TORONTO — Ontario will push for a national agreement at this week's First Ministers' meeting in Vancouver to ensure First Nations communities have safe, clean drinking water, Premier Kathleen Wynne said Tuesday.
There are more than 150 boil water advisories or do not consume advisories in about 112 First Nations communities across Canada, some more than 15 years old.
"It's unacceptable to me that we have boil water orders in First Nations communities in Ontario, and that is the case across the country," said Wynne.
"If we don't find a way for the federal government, the provincial government and indigenous leadership to work together better on something as fundamental as provision of clean water, then I think that we should be very ashamed of ourselves."
First Nations' leaders from northern Ontario declared a public-health emergency last week, asking for a detailed intervention plan to ensure communities have access to safe, clean drinking water. A dire shortage of basic medical supplies and an epidemic of suicides among young people were other reasons for issuing their plea for help.

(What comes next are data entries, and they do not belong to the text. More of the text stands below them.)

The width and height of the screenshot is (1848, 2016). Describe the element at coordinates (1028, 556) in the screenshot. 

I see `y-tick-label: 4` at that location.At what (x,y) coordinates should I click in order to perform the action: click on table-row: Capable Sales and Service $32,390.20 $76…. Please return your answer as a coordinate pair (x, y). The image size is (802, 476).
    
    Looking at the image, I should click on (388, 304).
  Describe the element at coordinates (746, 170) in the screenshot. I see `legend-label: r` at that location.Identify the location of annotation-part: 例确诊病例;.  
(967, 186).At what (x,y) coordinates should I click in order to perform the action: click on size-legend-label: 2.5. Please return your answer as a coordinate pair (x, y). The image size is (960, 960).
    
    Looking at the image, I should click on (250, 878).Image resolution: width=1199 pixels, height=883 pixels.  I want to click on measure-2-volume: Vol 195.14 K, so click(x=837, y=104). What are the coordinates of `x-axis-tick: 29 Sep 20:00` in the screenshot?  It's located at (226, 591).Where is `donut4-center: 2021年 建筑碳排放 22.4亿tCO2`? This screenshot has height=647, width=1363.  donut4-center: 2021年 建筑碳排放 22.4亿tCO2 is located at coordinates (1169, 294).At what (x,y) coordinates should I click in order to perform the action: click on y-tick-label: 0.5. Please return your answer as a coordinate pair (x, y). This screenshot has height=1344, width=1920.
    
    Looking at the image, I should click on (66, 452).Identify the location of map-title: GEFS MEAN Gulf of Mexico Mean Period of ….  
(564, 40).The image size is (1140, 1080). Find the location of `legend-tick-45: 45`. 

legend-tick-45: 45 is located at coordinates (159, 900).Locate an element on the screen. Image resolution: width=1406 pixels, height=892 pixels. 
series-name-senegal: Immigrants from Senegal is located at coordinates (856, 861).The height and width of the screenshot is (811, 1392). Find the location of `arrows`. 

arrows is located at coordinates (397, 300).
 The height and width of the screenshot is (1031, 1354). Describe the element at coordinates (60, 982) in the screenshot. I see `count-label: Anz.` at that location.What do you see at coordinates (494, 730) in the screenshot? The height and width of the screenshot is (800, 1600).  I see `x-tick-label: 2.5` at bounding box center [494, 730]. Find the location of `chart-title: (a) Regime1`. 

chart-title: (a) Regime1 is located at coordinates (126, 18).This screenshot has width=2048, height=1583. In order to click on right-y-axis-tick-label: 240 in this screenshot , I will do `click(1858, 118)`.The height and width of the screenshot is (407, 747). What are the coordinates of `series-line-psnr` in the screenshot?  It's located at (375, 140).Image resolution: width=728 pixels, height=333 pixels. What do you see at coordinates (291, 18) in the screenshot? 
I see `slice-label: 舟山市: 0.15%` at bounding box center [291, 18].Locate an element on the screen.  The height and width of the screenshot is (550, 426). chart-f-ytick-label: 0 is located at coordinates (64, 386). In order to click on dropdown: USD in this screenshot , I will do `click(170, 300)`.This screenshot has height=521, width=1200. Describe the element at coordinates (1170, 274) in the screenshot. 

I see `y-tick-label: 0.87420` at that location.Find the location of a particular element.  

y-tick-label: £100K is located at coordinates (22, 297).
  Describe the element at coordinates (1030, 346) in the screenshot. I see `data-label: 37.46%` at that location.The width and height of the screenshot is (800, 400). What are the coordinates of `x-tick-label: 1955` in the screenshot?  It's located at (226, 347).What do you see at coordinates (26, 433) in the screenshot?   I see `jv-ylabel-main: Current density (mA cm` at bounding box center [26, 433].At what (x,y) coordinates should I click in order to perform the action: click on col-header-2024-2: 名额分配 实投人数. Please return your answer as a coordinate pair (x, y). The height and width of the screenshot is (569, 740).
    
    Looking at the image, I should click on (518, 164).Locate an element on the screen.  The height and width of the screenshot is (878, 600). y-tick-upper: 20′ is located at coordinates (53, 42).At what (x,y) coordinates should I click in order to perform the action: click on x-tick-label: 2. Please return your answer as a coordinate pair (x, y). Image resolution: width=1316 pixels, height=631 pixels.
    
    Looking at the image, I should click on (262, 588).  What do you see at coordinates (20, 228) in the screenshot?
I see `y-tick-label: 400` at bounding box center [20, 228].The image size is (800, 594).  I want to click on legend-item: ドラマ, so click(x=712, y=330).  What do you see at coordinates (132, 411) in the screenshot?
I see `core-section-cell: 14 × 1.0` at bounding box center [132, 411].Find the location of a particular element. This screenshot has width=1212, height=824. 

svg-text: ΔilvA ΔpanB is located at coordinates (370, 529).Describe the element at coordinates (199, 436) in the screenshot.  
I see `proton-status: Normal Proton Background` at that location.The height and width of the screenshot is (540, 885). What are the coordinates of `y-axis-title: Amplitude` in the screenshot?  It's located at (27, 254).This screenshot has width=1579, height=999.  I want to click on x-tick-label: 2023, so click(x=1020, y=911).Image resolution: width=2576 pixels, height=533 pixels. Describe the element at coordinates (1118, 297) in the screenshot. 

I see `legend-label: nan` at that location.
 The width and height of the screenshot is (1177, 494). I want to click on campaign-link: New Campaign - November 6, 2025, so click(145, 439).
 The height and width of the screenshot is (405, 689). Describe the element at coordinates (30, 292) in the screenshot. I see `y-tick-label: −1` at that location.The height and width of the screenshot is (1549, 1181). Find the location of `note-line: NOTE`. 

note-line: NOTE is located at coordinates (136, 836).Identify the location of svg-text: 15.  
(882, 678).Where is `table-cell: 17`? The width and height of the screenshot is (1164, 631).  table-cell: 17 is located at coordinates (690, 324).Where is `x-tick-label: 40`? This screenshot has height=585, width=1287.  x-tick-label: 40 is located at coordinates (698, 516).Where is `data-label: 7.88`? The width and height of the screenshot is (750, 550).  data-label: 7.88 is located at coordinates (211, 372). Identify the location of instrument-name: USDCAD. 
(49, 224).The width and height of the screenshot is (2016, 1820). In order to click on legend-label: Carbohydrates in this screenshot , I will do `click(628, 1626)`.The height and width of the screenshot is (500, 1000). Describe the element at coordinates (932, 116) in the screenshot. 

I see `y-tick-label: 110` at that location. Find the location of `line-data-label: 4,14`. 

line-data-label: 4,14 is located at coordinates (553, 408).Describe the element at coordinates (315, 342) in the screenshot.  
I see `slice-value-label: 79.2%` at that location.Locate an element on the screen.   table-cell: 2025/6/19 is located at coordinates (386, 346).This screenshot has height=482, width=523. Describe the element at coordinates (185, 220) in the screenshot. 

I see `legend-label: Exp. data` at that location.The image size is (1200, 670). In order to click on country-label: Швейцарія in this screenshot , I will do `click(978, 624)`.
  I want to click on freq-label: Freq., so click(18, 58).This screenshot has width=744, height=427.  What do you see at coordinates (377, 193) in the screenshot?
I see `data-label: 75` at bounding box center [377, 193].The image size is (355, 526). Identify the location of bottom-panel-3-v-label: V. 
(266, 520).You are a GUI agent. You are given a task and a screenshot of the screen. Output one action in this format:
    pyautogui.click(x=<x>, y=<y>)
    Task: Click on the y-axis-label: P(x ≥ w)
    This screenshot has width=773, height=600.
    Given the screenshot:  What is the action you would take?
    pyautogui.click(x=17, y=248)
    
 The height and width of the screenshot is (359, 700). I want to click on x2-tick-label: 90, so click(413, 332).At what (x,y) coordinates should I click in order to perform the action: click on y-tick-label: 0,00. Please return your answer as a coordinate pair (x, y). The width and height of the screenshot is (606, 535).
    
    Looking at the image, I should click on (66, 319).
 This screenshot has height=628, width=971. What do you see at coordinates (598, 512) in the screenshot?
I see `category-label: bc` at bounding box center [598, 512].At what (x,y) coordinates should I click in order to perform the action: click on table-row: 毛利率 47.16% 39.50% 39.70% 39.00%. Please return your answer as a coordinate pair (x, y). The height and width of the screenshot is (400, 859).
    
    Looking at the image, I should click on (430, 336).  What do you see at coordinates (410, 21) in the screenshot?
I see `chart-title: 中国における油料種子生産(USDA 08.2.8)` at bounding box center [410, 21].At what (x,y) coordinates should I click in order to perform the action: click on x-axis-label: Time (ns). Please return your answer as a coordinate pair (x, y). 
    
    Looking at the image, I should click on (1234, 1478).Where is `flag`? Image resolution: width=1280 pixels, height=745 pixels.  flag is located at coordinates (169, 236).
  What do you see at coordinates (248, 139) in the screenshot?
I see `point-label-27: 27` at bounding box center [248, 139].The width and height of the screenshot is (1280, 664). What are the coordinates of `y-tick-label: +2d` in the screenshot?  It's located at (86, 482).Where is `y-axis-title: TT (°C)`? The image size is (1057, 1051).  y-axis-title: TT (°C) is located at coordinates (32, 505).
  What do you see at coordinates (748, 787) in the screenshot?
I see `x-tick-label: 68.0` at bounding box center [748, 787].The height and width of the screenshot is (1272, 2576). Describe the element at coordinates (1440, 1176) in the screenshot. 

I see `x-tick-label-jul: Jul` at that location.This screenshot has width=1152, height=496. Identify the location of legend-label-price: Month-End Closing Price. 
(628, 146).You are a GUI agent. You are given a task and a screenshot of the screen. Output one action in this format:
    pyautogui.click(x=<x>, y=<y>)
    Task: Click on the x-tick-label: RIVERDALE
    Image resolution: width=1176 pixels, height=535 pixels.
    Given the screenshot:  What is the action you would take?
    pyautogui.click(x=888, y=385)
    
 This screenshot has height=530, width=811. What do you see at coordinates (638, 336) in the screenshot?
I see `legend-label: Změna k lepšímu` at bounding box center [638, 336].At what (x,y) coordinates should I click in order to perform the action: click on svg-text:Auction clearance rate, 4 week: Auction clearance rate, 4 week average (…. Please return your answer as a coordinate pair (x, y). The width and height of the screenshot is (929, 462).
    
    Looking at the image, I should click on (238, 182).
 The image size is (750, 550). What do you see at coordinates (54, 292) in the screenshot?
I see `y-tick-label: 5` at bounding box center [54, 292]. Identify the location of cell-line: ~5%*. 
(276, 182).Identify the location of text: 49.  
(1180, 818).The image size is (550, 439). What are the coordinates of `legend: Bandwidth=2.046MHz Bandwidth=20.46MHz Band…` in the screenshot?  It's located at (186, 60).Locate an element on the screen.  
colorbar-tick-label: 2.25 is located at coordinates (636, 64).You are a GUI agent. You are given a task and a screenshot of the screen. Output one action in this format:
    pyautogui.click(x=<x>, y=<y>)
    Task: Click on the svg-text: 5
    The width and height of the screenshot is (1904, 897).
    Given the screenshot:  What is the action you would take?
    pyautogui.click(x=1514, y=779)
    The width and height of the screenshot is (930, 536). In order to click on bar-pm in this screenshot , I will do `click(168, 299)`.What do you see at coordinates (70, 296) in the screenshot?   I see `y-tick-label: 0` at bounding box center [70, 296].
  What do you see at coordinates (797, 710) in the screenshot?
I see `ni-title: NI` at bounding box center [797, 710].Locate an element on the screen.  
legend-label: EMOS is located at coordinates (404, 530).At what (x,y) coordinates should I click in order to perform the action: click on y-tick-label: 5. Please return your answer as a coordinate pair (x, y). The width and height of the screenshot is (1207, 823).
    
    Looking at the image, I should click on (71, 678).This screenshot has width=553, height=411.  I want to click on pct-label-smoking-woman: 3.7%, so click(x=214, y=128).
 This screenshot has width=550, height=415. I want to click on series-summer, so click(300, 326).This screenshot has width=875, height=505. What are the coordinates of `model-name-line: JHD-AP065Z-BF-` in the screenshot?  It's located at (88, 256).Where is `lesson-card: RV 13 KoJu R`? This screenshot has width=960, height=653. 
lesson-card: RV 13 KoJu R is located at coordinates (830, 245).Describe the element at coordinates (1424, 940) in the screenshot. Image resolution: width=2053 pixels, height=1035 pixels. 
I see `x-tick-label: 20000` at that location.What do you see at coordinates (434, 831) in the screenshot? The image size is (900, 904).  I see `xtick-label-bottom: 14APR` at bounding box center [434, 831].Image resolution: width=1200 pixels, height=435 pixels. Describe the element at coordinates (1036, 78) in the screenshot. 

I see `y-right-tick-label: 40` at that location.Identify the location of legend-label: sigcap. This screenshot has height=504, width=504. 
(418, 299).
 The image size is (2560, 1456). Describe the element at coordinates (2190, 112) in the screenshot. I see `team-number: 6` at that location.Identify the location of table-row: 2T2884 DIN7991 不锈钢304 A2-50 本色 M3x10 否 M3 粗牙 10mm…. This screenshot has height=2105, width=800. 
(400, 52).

Wynne said she'll raise the drinking water issue when she meets Wednesday with Prime Minister Justin Trudeau, provincial and territorial premiers and First Nations, Inuit and Metis leaders in Vancouver.
Indigenous leaders will be consulted for their input on Canada's approach to climate change, but Wynne said she knows they have other pressing issues to deal with.
"Climate change is an immediate issue, but there are other immediate issues that I know there will be a conversation about, things like clean water and how do we work together to make sure that we have a strategy for providing clean water across all of the country," she said. "That's one of the issues that I'll certainly be pushing."